_Stated exercise_: Rewrite the records in the stretch from the line containing "This screenshot has height=819, width=1456." through the line containing "pos(1222,245)", requests included, and offset every coordinate in the answers by 108.

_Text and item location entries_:
______

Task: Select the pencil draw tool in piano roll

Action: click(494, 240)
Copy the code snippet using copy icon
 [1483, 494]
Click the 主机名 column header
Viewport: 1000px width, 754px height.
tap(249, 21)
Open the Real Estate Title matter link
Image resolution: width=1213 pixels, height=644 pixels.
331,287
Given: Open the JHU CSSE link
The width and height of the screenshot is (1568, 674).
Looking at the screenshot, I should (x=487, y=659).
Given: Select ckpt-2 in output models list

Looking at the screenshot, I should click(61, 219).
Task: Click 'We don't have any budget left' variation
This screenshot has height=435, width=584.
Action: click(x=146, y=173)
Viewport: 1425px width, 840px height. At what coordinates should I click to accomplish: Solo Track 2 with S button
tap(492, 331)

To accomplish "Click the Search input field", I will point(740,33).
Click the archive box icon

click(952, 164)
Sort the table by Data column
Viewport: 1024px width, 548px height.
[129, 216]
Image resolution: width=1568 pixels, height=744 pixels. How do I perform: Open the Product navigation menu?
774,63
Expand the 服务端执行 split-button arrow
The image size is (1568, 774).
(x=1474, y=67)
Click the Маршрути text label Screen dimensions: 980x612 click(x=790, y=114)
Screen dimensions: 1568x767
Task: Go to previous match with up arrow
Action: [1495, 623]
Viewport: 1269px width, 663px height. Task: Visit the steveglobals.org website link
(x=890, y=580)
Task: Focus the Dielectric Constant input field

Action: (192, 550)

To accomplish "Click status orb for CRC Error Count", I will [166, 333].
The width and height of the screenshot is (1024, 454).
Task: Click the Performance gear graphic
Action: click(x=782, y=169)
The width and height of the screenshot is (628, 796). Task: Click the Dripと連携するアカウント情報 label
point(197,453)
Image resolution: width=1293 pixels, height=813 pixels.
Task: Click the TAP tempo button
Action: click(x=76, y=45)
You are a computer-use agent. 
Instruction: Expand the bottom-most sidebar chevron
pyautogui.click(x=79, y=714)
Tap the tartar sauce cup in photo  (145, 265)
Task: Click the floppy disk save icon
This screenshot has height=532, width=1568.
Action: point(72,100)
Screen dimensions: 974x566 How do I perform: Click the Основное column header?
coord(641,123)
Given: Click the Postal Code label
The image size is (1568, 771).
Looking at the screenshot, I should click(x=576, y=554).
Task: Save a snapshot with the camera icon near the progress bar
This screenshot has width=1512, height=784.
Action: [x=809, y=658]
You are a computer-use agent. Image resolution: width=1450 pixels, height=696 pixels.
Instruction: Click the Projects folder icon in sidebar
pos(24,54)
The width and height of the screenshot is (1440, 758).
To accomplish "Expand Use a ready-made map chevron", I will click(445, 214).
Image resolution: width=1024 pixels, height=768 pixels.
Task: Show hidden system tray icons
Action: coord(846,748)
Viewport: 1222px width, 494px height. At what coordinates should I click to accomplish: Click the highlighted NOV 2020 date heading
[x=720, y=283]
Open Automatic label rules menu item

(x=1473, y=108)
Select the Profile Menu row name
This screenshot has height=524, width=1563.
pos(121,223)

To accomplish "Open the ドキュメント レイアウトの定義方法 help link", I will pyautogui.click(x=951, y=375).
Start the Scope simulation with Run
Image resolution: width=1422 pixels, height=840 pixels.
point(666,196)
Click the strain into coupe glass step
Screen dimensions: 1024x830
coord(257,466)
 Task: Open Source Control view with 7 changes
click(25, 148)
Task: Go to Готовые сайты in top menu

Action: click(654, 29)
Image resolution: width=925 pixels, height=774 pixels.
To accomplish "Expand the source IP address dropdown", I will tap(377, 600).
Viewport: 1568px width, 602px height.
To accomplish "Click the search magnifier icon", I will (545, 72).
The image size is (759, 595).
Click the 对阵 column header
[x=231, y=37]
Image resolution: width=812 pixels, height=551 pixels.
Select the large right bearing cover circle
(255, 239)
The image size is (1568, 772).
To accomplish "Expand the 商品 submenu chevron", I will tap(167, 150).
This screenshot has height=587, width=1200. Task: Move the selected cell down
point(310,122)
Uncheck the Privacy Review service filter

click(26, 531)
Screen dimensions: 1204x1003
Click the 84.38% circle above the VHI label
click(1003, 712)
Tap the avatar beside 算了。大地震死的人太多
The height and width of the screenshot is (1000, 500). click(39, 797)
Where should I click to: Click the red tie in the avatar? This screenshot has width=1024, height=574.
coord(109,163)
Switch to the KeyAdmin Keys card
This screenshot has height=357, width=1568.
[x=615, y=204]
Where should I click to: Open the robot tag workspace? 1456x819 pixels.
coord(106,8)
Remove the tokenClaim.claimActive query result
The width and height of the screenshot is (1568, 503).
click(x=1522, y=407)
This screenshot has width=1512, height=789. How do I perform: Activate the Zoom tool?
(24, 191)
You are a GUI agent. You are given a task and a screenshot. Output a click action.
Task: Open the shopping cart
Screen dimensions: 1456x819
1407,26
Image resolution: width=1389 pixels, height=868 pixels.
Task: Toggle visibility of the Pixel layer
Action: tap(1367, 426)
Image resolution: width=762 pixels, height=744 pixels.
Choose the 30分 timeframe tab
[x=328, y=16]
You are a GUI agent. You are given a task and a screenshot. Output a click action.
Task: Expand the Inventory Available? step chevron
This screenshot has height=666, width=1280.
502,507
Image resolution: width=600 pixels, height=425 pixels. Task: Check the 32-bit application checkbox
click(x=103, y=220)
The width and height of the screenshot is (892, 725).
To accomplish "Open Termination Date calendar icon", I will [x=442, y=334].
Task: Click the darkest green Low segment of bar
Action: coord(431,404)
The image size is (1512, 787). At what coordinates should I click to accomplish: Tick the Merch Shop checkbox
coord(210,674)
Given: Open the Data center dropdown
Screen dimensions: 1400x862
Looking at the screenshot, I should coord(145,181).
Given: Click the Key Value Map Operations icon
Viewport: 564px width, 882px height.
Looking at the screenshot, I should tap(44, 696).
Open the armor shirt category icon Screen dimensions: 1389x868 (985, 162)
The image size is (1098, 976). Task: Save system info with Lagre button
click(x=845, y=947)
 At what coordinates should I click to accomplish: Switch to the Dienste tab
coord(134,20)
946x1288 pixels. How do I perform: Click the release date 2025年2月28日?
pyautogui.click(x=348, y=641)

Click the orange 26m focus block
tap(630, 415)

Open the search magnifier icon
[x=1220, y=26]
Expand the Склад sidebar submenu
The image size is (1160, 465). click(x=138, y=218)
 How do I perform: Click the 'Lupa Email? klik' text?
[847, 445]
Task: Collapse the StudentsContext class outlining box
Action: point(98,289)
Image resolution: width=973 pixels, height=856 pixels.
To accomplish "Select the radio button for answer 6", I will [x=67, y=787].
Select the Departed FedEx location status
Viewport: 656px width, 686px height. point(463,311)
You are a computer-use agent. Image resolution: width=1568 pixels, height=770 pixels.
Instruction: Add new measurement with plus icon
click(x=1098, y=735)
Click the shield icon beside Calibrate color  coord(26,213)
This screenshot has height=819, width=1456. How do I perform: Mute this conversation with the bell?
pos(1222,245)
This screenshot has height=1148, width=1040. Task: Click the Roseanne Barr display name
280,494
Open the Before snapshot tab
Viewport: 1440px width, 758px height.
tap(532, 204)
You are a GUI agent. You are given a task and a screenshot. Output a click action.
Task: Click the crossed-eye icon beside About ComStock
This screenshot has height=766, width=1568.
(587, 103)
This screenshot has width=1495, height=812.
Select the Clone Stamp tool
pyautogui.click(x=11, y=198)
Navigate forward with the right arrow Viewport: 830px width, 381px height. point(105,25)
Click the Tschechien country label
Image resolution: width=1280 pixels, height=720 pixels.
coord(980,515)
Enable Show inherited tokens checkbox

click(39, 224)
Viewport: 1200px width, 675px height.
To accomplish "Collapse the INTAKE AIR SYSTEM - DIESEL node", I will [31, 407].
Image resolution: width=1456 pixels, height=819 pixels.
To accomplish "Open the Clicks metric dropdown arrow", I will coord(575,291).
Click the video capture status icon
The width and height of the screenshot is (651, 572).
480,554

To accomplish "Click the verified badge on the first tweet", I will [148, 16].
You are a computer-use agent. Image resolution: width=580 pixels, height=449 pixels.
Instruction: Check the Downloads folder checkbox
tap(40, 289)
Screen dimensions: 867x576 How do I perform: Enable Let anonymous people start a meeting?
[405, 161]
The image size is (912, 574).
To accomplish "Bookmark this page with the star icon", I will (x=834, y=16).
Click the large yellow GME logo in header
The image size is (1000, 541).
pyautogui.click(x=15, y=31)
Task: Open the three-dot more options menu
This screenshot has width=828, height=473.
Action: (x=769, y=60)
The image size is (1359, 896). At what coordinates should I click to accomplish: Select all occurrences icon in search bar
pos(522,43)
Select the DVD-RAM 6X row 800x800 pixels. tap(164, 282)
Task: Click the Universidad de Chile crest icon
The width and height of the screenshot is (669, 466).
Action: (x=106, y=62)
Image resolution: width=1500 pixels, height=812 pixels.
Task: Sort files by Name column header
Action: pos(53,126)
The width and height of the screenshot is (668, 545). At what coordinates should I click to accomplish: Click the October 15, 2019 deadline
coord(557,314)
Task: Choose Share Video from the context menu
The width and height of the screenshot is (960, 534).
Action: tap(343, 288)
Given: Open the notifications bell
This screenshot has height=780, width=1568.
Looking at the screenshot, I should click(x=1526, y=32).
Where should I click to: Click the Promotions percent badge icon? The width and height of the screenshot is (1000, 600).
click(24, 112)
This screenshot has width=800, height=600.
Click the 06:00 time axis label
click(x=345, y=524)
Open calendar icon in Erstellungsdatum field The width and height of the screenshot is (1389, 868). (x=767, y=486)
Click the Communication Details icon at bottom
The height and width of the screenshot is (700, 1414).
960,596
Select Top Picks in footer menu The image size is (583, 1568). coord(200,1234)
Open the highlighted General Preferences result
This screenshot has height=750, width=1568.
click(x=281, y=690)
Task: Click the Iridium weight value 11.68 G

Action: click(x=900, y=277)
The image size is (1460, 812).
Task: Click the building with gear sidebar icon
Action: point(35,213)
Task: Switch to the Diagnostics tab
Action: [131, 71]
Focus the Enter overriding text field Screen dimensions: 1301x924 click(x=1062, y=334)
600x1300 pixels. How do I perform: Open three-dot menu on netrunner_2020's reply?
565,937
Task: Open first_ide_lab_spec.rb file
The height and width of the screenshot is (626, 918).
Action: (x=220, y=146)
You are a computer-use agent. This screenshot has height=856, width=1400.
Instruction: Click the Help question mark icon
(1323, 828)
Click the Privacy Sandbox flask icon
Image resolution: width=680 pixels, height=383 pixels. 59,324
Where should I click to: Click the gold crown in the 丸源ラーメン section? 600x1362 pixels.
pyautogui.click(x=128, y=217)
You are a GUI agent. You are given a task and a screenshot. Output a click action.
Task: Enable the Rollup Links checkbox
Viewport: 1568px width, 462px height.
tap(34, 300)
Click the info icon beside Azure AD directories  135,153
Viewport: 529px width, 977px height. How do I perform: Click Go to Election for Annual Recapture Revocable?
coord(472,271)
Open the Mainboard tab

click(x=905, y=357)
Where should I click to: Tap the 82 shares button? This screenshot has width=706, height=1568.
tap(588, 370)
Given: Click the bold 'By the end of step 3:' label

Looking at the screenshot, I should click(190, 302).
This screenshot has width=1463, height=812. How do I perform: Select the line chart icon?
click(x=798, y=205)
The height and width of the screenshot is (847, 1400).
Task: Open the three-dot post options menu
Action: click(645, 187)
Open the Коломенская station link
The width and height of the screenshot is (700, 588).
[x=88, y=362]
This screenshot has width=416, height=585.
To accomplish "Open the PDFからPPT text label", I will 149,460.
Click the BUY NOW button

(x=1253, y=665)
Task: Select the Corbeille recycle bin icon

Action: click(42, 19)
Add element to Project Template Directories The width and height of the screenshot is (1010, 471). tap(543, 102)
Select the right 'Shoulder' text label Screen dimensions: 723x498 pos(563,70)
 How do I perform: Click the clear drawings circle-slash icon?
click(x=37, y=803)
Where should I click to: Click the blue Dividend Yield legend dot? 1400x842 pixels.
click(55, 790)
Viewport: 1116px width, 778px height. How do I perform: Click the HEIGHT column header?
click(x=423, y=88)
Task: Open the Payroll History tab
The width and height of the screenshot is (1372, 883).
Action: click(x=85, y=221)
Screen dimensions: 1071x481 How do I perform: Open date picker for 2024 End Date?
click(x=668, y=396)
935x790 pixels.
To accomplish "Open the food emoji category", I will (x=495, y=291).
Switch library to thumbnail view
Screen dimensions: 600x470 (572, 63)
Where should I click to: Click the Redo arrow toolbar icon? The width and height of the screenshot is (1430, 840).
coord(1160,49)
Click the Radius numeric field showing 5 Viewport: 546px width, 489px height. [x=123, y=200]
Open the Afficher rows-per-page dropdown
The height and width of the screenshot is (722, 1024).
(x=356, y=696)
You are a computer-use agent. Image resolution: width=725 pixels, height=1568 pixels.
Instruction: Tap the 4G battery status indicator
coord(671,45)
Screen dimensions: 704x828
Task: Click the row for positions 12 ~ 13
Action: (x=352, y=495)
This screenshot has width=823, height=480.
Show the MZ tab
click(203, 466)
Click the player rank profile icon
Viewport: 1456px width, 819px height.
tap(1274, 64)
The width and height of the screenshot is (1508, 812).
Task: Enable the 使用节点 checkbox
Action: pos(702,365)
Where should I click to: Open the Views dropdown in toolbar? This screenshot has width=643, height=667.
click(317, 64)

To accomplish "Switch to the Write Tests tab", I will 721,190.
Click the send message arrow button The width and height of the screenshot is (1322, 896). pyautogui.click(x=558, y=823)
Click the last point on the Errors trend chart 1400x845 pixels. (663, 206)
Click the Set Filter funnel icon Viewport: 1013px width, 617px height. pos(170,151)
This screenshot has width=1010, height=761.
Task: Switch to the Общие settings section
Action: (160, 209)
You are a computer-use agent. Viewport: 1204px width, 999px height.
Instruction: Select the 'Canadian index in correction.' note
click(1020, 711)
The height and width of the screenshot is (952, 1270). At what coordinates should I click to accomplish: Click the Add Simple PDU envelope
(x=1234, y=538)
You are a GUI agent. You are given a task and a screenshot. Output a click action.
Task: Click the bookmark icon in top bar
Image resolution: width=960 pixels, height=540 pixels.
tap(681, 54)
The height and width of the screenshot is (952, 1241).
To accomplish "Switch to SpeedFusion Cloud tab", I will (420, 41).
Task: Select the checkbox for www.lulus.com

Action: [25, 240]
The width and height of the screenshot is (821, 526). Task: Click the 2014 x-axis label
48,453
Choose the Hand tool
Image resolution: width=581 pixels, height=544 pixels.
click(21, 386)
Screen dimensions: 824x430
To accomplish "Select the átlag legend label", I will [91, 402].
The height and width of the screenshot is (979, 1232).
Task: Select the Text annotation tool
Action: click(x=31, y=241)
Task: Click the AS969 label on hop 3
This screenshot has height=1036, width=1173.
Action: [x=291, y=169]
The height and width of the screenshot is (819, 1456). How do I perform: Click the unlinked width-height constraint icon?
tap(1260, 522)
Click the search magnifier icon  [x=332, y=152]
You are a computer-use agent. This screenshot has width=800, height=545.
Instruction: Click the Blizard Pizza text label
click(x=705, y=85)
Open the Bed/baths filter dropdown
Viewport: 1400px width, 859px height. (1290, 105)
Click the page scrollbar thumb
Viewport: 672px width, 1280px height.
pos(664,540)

______

_The reply_:
This screenshot has height=819, width=1456. How do I perform: Mute this conversation with the bell?
pos(1330,353)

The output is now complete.